Led by the United States in collaboration with allies, the effort to form the organization from 1945 to 1948, with the successful passing of the Havana Charter, eventually failed due to lack of approval by the US Congress. Until the creation of the World Trade Organization in 1995, international trade was managed through the General Agreement on Tariffs and Trade (GATT).

==History==
===Proposal of an international trade institution===
The Bretton Woods Conference of 1944, which established an international institution for monetary policy, recognized the need for a comparable international institution for trade to complement the International Monetary Fund and the World Bank. Bretton Woods was attended by representatives of finance ministries and not by representatives of trade ministries, the proposed reason why a trade agreement was not negotiated at that time.

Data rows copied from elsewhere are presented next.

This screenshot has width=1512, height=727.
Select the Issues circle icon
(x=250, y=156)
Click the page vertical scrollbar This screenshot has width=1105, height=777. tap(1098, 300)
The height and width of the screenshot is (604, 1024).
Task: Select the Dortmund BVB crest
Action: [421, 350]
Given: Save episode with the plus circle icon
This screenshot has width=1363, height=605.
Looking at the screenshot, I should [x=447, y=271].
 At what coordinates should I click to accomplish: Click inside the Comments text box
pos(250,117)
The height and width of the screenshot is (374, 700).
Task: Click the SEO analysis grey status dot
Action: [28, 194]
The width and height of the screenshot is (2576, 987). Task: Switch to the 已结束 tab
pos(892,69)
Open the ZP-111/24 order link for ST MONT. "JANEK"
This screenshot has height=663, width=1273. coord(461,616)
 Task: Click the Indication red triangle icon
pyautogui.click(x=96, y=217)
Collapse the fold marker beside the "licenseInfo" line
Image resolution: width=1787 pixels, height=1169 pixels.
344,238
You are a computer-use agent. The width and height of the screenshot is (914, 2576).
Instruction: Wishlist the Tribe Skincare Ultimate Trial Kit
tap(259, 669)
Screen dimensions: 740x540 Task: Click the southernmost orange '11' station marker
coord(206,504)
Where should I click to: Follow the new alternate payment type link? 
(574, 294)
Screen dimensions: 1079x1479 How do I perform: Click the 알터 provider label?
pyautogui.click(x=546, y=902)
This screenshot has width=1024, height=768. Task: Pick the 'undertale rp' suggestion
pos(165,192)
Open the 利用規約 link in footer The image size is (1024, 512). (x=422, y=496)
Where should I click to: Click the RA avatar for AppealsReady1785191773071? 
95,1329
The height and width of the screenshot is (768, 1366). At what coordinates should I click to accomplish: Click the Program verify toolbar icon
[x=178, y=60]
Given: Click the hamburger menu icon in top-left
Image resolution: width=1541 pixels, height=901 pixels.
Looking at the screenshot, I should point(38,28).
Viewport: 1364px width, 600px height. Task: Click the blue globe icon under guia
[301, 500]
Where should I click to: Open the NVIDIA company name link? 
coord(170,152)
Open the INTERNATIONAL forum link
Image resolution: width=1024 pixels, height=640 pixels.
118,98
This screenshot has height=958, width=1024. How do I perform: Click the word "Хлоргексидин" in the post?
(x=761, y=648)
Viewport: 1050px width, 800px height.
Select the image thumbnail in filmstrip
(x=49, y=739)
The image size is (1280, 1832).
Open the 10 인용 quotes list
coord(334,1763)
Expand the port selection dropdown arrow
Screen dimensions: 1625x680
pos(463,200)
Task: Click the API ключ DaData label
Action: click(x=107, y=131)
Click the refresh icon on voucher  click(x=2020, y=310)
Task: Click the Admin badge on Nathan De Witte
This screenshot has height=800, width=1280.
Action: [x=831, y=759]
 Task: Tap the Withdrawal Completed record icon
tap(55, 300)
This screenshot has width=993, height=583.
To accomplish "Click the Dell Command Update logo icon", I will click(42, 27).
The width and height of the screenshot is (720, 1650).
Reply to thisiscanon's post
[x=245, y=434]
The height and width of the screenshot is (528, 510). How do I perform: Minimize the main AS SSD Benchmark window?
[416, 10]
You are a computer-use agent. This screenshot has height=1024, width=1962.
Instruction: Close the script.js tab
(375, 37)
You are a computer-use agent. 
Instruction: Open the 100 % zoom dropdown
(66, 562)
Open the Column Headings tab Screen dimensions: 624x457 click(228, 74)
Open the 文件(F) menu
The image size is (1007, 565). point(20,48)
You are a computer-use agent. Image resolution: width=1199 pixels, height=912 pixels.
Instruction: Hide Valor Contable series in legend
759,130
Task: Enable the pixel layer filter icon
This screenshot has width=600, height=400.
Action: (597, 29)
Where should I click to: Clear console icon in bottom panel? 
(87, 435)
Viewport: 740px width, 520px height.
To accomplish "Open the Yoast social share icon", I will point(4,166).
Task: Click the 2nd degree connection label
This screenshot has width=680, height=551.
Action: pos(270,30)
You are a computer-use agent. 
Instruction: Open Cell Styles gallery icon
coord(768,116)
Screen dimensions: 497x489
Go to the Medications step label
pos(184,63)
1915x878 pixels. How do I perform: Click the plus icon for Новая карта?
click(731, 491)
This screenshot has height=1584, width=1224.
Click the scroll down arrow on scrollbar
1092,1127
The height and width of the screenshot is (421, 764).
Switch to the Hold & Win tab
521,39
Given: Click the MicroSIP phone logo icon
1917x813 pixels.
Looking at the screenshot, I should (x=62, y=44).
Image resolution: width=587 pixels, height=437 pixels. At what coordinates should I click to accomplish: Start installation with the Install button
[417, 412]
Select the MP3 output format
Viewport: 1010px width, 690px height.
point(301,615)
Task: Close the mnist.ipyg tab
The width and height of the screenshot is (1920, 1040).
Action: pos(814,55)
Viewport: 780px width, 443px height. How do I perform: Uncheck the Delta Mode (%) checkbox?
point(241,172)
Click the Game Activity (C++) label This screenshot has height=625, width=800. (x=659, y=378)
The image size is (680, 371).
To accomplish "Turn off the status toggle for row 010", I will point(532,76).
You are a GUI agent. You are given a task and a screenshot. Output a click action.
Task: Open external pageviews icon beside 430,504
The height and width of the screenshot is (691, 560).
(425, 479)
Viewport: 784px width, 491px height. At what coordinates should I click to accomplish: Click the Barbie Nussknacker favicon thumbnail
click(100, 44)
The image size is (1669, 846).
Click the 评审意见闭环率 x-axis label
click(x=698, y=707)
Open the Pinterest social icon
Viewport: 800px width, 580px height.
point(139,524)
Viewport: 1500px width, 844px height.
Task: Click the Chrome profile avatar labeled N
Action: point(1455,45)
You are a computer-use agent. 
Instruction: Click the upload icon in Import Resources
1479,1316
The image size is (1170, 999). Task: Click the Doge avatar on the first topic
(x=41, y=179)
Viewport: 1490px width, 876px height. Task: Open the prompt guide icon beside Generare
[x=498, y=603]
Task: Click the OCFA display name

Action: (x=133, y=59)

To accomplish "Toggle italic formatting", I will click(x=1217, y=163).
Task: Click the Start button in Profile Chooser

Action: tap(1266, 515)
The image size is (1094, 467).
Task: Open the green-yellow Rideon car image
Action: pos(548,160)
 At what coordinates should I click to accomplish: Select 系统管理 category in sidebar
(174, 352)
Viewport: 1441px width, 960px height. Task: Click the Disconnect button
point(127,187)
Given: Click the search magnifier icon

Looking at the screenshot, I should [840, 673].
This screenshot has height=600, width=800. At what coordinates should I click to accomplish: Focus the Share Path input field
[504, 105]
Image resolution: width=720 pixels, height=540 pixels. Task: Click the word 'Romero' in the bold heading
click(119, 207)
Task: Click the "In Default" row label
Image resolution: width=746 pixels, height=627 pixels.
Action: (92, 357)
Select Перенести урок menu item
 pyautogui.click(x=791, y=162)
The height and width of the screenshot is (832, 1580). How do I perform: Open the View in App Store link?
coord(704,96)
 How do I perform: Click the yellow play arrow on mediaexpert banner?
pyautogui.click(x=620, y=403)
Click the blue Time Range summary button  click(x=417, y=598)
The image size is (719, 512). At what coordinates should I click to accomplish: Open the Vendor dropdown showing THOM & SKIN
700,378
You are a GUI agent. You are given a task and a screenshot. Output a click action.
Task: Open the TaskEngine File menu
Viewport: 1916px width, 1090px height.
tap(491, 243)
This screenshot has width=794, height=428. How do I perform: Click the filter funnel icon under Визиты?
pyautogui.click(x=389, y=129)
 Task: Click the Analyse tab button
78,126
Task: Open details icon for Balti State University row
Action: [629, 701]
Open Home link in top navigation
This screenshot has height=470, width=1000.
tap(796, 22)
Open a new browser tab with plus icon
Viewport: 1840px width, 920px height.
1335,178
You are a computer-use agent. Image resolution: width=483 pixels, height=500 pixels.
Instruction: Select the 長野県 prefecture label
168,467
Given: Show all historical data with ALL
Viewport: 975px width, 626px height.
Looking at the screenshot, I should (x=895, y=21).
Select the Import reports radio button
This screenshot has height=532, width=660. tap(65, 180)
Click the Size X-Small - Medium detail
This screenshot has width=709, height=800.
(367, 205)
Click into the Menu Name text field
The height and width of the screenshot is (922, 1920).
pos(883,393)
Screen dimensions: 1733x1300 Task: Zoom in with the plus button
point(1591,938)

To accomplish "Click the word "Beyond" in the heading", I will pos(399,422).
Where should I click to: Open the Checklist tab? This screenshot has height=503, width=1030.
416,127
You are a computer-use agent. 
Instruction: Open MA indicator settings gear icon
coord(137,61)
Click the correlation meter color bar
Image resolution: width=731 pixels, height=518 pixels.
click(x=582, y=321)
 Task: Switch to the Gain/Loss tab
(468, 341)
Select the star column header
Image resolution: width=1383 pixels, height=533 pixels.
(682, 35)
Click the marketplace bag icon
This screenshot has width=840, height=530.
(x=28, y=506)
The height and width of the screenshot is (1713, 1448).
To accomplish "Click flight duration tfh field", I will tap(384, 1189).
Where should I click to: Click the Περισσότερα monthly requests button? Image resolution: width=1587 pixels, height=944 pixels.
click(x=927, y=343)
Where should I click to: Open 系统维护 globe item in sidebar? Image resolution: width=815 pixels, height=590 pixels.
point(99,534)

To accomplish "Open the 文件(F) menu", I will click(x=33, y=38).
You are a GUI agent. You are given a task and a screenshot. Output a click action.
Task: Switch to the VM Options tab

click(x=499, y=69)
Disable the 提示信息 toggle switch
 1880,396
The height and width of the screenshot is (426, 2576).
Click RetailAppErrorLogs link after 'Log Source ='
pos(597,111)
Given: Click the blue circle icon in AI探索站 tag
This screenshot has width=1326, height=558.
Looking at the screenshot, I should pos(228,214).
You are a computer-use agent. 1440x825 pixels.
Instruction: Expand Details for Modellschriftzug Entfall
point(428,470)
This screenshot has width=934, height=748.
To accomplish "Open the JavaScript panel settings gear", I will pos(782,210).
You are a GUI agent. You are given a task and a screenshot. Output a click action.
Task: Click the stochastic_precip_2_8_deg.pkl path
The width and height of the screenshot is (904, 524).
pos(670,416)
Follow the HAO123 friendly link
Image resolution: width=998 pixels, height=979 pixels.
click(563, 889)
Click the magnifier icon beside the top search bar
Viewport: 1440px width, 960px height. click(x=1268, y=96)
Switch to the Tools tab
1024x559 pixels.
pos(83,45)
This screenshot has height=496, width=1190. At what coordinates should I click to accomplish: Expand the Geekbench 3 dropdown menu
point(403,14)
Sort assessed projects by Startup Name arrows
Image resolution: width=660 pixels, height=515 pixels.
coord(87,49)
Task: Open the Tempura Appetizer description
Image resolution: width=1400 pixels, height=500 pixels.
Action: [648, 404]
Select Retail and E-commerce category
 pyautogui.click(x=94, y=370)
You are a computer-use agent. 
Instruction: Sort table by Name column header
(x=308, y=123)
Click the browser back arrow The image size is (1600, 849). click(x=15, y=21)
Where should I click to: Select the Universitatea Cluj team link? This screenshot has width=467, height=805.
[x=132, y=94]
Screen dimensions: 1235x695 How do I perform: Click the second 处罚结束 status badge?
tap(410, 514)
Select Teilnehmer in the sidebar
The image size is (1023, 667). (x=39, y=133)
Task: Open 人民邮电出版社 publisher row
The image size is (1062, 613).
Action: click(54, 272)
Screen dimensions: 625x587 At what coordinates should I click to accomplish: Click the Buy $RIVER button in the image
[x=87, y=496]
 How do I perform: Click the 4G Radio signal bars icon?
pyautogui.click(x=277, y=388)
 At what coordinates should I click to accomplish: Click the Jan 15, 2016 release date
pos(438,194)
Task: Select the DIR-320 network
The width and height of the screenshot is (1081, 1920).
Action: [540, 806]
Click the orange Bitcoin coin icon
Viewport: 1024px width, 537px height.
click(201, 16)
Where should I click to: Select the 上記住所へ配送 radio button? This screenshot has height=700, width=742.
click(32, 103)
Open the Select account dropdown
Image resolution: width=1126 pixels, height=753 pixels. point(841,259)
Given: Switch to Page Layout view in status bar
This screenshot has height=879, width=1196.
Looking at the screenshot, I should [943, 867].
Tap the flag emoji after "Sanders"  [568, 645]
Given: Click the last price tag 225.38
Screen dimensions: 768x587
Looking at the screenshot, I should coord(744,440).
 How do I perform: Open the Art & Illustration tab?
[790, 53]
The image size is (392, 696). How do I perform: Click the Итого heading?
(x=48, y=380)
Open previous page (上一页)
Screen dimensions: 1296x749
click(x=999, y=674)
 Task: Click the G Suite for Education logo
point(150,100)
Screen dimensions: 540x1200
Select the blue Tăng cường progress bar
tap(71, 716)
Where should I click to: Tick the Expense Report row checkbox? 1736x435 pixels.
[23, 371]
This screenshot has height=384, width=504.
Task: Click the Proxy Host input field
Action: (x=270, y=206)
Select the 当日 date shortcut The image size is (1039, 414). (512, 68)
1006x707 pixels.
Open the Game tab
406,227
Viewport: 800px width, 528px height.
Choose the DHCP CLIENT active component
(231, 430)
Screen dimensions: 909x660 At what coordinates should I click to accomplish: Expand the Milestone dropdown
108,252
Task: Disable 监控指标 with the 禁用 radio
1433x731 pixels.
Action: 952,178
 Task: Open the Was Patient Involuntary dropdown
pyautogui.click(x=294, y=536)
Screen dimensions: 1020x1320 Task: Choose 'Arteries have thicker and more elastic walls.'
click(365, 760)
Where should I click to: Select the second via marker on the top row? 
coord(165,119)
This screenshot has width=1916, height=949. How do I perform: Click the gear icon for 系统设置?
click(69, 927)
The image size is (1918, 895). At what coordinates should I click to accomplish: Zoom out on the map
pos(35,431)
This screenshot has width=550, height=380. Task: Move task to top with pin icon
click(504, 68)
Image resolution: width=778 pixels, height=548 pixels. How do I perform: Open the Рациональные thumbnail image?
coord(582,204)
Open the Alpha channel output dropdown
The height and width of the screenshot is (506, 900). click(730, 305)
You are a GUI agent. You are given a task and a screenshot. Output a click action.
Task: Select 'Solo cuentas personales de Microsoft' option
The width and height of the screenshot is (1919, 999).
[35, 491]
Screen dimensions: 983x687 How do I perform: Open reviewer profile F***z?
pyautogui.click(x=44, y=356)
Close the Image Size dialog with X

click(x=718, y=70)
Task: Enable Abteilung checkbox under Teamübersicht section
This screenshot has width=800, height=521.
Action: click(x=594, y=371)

In early December 1945, the United States invited its wartime allies to enter into negotiations to conclude a multilateral agreement for the reciprocal reduction of tariffs on trade in goods. In July 1945, the US Congress had granted President Harry S. Truman the authority to negotiate and conclude such an agreement. At the proposal of the United States, the United Nations Economic and Social Committee adopted a resolution, in February 1946, calling for a conference to draft a charter for an International Trade Organization.

A Preparatory Committee was established in February 1946, and met for the first time in London in October 1946 to work on the charter of an international organization for trade; the work was continued from April to November 1947.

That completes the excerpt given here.